= Task goal =
Take the records below and copy them exactly.

[[ Provided data open ]]

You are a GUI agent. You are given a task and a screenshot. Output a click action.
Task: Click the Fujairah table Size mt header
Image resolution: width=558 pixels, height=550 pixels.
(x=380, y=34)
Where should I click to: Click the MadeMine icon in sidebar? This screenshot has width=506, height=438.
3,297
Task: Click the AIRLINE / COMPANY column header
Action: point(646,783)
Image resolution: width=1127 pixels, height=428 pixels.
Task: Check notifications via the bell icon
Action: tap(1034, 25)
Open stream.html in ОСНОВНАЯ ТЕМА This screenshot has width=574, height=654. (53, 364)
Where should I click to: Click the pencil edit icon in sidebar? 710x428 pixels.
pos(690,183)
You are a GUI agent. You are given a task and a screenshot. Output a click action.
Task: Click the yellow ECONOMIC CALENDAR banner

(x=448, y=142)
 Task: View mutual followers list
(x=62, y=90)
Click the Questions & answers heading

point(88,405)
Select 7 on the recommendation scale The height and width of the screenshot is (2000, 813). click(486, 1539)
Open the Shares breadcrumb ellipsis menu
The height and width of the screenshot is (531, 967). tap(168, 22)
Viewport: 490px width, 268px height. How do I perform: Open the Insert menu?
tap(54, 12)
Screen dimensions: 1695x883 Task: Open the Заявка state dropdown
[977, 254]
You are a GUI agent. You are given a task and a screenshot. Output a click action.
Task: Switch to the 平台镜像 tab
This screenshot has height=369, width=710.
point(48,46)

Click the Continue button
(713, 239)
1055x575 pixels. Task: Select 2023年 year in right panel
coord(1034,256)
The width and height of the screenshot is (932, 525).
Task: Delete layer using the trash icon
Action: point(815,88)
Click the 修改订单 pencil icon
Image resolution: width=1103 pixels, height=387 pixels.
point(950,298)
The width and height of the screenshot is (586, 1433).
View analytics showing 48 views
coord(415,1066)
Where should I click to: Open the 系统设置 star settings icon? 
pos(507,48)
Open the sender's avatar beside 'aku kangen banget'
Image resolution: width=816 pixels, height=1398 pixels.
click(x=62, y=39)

[[ Provided data closed ]]

= Response area =
You are a GUI agent. You are given a task and a screenshot. Output a click action.
Task: Click the Fujairah table Size mt header
Image resolution: width=558 pixels, height=550 pixels.
(x=380, y=34)
Where should I click to: Click the MadeMine icon in sidebar? This screenshot has width=506, height=438.
3,297
Task: Click the AIRLINE / COMPANY column header
Action: point(646,783)
Image resolution: width=1127 pixels, height=428 pixels.
Task: Check notifications via the bell icon
Action: tap(1034, 25)
Open stream.html in ОСНОВНАЯ ТЕМА This screenshot has width=574, height=654. (53, 364)
Where should I click to: Click the pencil edit icon in sidebar? 710x428 pixels.
pos(690,183)
You are a GUI agent. You are given a task and a screenshot. Output a click action.
Task: Click the yellow ECONOMIC CALENDAR banner

(x=448, y=142)
 Task: View mutual followers list
(x=62, y=90)
Click the Questions & answers heading

point(88,405)
Select 7 on the recommendation scale The height and width of the screenshot is (2000, 813). click(486, 1539)
Open the Shares breadcrumb ellipsis menu
The height and width of the screenshot is (531, 967). tap(168, 22)
Viewport: 490px width, 268px height. How do I perform: Open the Insert menu?
tap(54, 12)
Screen dimensions: 1695x883 Task: Open the Заявка state dropdown
[977, 254]
You are a GUI agent. You are given a task and a screenshot. Output a click action.
Task: Switch to the 平台镜像 tab
This screenshot has height=369, width=710.
point(48,46)

Click the Continue button
(713, 239)
1055x575 pixels. Task: Select 2023年 year in right panel
coord(1034,256)
The width and height of the screenshot is (932, 525).
Task: Delete layer using the trash icon
Action: point(815,88)
Click the 修改订单 pencil icon
Image resolution: width=1103 pixels, height=387 pixels.
point(950,298)
The width and height of the screenshot is (586, 1433).
View analytics showing 48 views
coord(415,1066)
Where should I click to: Open the 系统设置 star settings icon? 
pos(507,48)
Open the sender's avatar beside 'aku kangen banget'
Image resolution: width=816 pixels, height=1398 pixels.
click(x=62, y=39)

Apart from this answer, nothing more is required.